- Opening Delimiter -

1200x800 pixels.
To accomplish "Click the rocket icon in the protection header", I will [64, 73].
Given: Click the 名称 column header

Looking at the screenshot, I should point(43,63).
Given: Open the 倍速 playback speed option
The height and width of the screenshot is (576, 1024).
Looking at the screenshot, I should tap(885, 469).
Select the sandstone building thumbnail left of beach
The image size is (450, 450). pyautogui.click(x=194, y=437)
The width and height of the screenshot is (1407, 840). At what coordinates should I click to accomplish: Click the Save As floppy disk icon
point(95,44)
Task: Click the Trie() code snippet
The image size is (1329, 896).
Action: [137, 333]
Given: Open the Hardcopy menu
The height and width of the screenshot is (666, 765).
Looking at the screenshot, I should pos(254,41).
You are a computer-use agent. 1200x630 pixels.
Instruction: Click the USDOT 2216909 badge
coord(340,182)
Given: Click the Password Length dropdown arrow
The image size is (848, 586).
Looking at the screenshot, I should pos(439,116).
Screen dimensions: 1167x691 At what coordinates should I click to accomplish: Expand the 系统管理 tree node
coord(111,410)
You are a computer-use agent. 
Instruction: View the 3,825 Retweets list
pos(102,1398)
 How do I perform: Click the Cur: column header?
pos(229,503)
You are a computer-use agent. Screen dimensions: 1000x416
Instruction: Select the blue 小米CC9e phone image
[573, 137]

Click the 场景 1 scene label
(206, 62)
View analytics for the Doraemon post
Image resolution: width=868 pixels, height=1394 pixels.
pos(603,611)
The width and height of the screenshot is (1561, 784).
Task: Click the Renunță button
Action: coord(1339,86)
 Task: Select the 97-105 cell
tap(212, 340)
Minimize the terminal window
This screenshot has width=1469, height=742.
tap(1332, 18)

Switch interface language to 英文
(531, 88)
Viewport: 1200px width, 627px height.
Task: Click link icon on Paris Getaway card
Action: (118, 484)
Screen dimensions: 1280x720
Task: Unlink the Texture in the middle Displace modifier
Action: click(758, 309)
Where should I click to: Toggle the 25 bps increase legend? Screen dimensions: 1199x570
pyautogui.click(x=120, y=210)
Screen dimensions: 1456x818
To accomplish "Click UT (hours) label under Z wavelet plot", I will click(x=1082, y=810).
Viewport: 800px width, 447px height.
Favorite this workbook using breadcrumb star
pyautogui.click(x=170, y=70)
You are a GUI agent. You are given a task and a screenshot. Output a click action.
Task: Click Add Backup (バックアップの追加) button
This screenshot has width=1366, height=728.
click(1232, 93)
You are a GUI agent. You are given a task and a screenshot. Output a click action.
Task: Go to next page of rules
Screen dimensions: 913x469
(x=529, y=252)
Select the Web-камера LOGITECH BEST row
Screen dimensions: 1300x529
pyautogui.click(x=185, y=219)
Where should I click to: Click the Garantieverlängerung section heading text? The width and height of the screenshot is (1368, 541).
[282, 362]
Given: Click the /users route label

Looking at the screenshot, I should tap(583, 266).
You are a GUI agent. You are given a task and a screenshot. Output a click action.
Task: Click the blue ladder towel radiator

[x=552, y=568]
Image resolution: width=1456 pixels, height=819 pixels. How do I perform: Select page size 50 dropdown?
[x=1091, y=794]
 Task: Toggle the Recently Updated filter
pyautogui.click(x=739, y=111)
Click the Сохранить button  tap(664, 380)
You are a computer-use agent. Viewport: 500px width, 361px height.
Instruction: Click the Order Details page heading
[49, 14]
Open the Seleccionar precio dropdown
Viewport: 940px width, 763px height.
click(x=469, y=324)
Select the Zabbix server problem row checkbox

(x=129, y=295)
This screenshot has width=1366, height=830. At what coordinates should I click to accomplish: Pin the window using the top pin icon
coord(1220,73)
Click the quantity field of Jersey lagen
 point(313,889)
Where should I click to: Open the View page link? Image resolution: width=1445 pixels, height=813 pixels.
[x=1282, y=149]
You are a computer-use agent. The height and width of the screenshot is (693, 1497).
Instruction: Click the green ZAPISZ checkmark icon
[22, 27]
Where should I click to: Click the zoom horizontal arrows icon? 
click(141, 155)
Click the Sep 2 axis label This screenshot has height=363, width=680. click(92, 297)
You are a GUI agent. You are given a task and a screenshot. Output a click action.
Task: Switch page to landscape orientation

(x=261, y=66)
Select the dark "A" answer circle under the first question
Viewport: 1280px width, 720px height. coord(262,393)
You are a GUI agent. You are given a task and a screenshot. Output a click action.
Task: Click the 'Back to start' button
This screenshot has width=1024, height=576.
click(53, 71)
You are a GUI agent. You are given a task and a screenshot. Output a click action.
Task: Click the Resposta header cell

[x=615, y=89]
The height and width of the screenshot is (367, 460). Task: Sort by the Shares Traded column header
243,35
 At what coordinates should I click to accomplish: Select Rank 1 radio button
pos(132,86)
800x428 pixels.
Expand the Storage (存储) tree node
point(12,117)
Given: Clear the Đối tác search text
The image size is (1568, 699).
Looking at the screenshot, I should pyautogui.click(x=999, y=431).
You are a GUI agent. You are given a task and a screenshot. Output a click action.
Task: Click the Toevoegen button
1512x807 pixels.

- Closing Delimiter -

Problem requirements. In full and word for word, write out the data above.

Reply.
1200x800 pixels.
To accomplish "Click the rocket icon in the protection header", I will [64, 73].
Given: Click the 名称 column header

Looking at the screenshot, I should point(43,63).
Given: Open the 倍速 playback speed option
The height and width of the screenshot is (576, 1024).
Looking at the screenshot, I should tap(885, 469).
Select the sandstone building thumbnail left of beach
The image size is (450, 450). pyautogui.click(x=194, y=437)
The width and height of the screenshot is (1407, 840). At what coordinates should I click to accomplish: Click the Save As floppy disk icon
point(95,44)
Task: Click the Trie() code snippet
The image size is (1329, 896).
Action: [137, 333]
Given: Open the Hardcopy menu
The height and width of the screenshot is (666, 765).
Looking at the screenshot, I should pos(254,41).
You are a computer-use agent. 1200x630 pixels.
Instruction: Click the USDOT 2216909 badge
coord(340,182)
Given: Click the Password Length dropdown arrow
The image size is (848, 586).
Looking at the screenshot, I should pos(439,116).
Screen dimensions: 1167x691 At what coordinates should I click to accomplish: Expand the 系统管理 tree node
coord(111,410)
You are a computer-use agent. 
Instruction: View the 3,825 Retweets list
pos(102,1398)
 How do I perform: Click the Cur: column header?
pos(229,503)
You are a computer-use agent. Screen dimensions: 1000x416
Instruction: Select the blue 小米CC9e phone image
[573, 137]

Click the 场景 1 scene label
(206, 62)
View analytics for the Doraemon post
Image resolution: width=868 pixels, height=1394 pixels.
pos(603,611)
The width and height of the screenshot is (1561, 784).
Task: Click the Renunță button
Action: coord(1339,86)
 Task: Select the 97-105 cell
tap(212, 340)
Minimize the terminal window
This screenshot has width=1469, height=742.
tap(1332, 18)

Switch interface language to 英文
(531, 88)
Viewport: 1200px width, 627px height.
Task: Click link icon on Paris Getaway card
Action: (118, 484)
Screen dimensions: 1280x720
Task: Unlink the Texture in the middle Displace modifier
Action: click(758, 309)
Where should I click to: Toggle the 25 bps increase legend? Screen dimensions: 1199x570
pyautogui.click(x=120, y=210)
Screen dimensions: 1456x818
To accomplish "Click UT (hours) label under Z wavelet plot", I will click(x=1082, y=810).
Viewport: 800px width, 447px height.
Favorite this workbook using breadcrumb star
pyautogui.click(x=170, y=70)
You are a GUI agent. You are given a task and a screenshot. Output a click action.
Task: Click Add Backup (バックアップの追加) button
This screenshot has width=1366, height=728.
click(1232, 93)
You are a GUI agent. You are given a task and a screenshot. Output a click action.
Task: Go to next page of rules
Screen dimensions: 913x469
(x=529, y=252)
Select the Web-камера LOGITECH BEST row
Screen dimensions: 1300x529
pyautogui.click(x=185, y=219)
Where should I click to: Click the Garantieverlängerung section heading text? The width and height of the screenshot is (1368, 541).
[282, 362]
Given: Click the /users route label

Looking at the screenshot, I should tap(583, 266).
You are a GUI agent. You are given a task and a screenshot. Output a click action.
Task: Click the blue ladder towel radiator

[x=552, y=568]
Image resolution: width=1456 pixels, height=819 pixels. How do I perform: Select page size 50 dropdown?
[x=1091, y=794]
 Task: Toggle the Recently Updated filter
pyautogui.click(x=739, y=111)
Click the Сохранить button  tap(664, 380)
You are a computer-use agent. Viewport: 500px width, 361px height.
Instruction: Click the Order Details page heading
[49, 14]
Open the Seleccionar precio dropdown
Viewport: 940px width, 763px height.
click(x=469, y=324)
Select the Zabbix server problem row checkbox

(x=129, y=295)
This screenshot has width=1366, height=830. At what coordinates should I click to accomplish: Pin the window using the top pin icon
coord(1220,73)
Click the quantity field of Jersey lagen
 point(313,889)
Where should I click to: Open the View page link? Image resolution: width=1445 pixels, height=813 pixels.
[x=1282, y=149]
You are a computer-use agent. The height and width of the screenshot is (693, 1497).
Instruction: Click the green ZAPISZ checkmark icon
[22, 27]
Where should I click to: Click the zoom horizontal arrows icon? 
click(141, 155)
Click the Sep 2 axis label This screenshot has height=363, width=680. click(92, 297)
You are a GUI agent. You are given a task and a screenshot. Output a click action.
Task: Switch page to landscape orientation

(x=261, y=66)
Select the dark "A" answer circle under the first question
Viewport: 1280px width, 720px height. coord(262,393)
You are a GUI agent. You are given a task and a screenshot. Output a click action.
Task: Click the 'Back to start' button
This screenshot has width=1024, height=576.
click(53, 71)
You are a GUI agent. You are given a task and a screenshot. Output a click action.
Task: Click the Resposta header cell

[x=615, y=89]
The height and width of the screenshot is (367, 460). Task: Sort by the Shares Traded column header
243,35
 At what coordinates should I click to accomplish: Select Rank 1 radio button
pos(132,86)
800x428 pixels.
Expand the Storage (存储) tree node
point(12,117)
Given: Clear the Đối tác search text
The image size is (1568, 699).
Looking at the screenshot, I should pyautogui.click(x=999, y=431).
You are a GUI agent. You are given a task and a screenshot. Output a click action.
Task: Click the Toevoegen button
1512x807 pixels.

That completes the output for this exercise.